[Begin Input for this task]

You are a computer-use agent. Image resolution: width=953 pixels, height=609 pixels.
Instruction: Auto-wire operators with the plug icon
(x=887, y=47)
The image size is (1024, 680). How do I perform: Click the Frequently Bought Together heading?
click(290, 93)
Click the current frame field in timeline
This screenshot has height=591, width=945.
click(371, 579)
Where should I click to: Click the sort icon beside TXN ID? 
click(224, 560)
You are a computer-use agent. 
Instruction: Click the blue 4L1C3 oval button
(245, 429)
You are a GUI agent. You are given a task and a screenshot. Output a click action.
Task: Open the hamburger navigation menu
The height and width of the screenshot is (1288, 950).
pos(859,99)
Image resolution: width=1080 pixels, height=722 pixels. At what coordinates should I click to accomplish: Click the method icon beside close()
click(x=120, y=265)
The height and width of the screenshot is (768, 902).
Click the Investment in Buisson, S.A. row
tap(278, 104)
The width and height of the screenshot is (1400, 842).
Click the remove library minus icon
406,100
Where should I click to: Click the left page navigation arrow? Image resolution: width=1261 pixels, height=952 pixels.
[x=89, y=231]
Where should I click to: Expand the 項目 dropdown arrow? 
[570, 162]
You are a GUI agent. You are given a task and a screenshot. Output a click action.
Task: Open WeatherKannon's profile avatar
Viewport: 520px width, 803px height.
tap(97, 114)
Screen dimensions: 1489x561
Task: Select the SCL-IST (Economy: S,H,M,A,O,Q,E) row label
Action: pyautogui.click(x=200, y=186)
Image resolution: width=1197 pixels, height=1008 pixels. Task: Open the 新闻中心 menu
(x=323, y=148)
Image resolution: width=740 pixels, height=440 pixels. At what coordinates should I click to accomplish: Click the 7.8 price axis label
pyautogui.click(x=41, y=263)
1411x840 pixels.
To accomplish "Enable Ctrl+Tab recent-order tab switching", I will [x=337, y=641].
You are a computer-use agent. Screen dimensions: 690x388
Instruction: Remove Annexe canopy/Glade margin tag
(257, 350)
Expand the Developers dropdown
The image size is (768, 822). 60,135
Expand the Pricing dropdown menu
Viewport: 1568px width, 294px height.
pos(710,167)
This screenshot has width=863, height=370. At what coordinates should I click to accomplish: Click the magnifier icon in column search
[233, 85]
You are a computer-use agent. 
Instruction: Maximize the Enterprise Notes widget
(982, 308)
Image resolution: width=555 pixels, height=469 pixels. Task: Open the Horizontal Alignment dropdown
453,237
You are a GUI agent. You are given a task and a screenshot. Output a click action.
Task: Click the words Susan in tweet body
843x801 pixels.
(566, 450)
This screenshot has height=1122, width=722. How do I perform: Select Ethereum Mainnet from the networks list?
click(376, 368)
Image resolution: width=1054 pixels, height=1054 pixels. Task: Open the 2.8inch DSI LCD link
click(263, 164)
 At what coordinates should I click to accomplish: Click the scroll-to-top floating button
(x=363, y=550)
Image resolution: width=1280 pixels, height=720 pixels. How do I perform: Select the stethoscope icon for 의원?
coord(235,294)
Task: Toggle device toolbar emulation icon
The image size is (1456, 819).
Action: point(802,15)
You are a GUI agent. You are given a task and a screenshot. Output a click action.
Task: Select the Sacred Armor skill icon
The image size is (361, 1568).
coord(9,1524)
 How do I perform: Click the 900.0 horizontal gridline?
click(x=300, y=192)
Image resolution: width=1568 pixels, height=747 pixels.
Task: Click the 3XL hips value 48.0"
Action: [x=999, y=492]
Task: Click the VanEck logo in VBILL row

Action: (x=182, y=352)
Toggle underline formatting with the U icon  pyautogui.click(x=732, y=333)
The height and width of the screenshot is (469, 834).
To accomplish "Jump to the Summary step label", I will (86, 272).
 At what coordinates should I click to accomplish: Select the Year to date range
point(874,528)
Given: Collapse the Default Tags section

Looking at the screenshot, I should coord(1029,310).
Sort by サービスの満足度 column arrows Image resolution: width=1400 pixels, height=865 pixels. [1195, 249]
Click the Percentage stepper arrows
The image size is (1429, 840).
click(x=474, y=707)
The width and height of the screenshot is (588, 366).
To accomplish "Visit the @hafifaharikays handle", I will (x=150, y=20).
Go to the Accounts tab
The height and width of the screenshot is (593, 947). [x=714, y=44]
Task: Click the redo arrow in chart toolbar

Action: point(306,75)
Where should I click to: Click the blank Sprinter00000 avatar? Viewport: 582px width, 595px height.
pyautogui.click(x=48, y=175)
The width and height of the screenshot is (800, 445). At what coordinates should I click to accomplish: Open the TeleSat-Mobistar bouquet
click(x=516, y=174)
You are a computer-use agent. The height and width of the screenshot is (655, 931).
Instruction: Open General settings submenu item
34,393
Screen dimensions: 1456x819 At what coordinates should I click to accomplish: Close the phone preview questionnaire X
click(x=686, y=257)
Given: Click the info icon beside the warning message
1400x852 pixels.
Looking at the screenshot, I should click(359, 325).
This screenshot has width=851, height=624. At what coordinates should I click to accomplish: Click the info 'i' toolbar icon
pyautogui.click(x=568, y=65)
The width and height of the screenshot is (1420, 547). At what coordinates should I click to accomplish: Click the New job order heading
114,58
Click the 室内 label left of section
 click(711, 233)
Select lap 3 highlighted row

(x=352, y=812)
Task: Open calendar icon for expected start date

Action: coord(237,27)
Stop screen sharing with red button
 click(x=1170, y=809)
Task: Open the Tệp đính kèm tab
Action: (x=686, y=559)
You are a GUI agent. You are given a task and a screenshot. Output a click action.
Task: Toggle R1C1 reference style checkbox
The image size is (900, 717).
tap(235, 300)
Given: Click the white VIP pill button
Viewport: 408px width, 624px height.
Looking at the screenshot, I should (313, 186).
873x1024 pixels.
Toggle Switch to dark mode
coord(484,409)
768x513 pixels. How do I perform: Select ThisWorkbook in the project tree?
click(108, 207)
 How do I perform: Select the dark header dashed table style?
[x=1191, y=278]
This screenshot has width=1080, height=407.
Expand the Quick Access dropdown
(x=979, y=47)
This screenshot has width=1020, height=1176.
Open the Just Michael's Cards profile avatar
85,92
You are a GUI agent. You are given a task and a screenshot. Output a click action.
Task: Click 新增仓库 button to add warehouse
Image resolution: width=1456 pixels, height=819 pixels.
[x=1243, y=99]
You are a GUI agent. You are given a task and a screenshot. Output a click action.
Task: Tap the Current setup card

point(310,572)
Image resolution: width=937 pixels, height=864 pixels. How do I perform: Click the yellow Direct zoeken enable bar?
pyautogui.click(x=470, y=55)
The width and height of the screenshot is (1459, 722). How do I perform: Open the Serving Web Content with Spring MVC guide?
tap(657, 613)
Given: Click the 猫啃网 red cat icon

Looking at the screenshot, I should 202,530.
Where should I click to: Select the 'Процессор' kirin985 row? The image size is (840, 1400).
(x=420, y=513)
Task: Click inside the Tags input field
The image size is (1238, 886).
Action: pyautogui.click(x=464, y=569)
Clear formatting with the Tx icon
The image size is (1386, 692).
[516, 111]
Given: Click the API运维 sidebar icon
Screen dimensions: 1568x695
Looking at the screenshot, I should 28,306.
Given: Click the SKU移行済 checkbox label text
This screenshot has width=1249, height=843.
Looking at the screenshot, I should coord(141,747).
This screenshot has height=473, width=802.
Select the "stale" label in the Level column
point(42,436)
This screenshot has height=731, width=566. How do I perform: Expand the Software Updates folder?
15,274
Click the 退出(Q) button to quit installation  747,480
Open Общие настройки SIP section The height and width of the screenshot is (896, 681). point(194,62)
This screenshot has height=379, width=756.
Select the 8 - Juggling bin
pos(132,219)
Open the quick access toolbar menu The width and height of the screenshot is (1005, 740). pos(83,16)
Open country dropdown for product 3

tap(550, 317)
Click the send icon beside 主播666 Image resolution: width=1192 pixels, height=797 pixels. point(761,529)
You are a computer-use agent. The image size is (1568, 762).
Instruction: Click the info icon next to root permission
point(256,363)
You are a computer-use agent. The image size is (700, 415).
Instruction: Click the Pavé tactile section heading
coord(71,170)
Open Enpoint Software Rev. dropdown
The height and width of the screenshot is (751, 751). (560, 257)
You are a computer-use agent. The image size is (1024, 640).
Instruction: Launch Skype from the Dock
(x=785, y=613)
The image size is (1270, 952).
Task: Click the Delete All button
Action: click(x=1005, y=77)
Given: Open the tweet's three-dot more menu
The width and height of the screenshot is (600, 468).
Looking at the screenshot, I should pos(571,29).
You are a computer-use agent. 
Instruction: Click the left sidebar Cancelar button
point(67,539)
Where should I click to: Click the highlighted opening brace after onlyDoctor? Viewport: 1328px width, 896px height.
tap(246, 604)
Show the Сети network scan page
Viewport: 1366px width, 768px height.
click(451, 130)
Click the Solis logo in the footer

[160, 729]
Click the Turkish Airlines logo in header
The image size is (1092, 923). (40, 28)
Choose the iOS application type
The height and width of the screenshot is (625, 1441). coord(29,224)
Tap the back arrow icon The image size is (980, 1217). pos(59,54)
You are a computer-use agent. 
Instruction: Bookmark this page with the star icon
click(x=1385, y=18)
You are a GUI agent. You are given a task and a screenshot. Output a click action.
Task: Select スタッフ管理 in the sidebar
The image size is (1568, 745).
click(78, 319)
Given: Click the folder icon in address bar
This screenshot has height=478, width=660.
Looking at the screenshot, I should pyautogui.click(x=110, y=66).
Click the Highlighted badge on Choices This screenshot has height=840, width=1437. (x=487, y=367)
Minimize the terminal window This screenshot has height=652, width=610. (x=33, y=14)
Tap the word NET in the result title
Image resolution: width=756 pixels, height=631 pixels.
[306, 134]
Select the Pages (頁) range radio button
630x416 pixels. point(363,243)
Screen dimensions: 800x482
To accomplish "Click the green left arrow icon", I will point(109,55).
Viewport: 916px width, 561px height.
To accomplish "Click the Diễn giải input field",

[End Input for this task]

Instructions to follow
Rewrite the records from their first line through the line with "[x=89, y=231]", requests included, offsetting every coordinate in the answers by adding 133 to it. Reproduce only those lines.

Output for this task
You are a computer-use agent. Image resolution: width=953 pixels, height=609 pixels.
Instruction: Auto-wire operators with the plug icon
(x=1020, y=180)
The image size is (1024, 680). How do I perform: Click the Frequently Bought Together heading?
click(423, 226)
Click the current frame field in timeline
This screenshot has height=591, width=945.
click(504, 712)
Where should I click to: Click the sort icon beside TXN ID? 
click(357, 693)
You are a computer-use agent. 
Instruction: Click the blue 4L1C3 oval button
(378, 562)
You are a GUI agent. You are given a task and a screenshot. Output a click action.
Task: Open the hamburger navigation menu
The height and width of the screenshot is (1288, 950).
pos(992,232)
Image resolution: width=1080 pixels, height=722 pixels. At what coordinates should I click to accomplish: Click the method icon beside close()
click(x=253, y=398)
The height and width of the screenshot is (768, 902).
Click the Investment in Buisson, S.A. row
tap(411, 237)
The width and height of the screenshot is (1400, 842).
Click the remove library minus icon
539,233
Where should I click to: Click the left page navigation arrow? Image resolution: width=1261 pixels, height=952 pixels.
[x=222, y=364]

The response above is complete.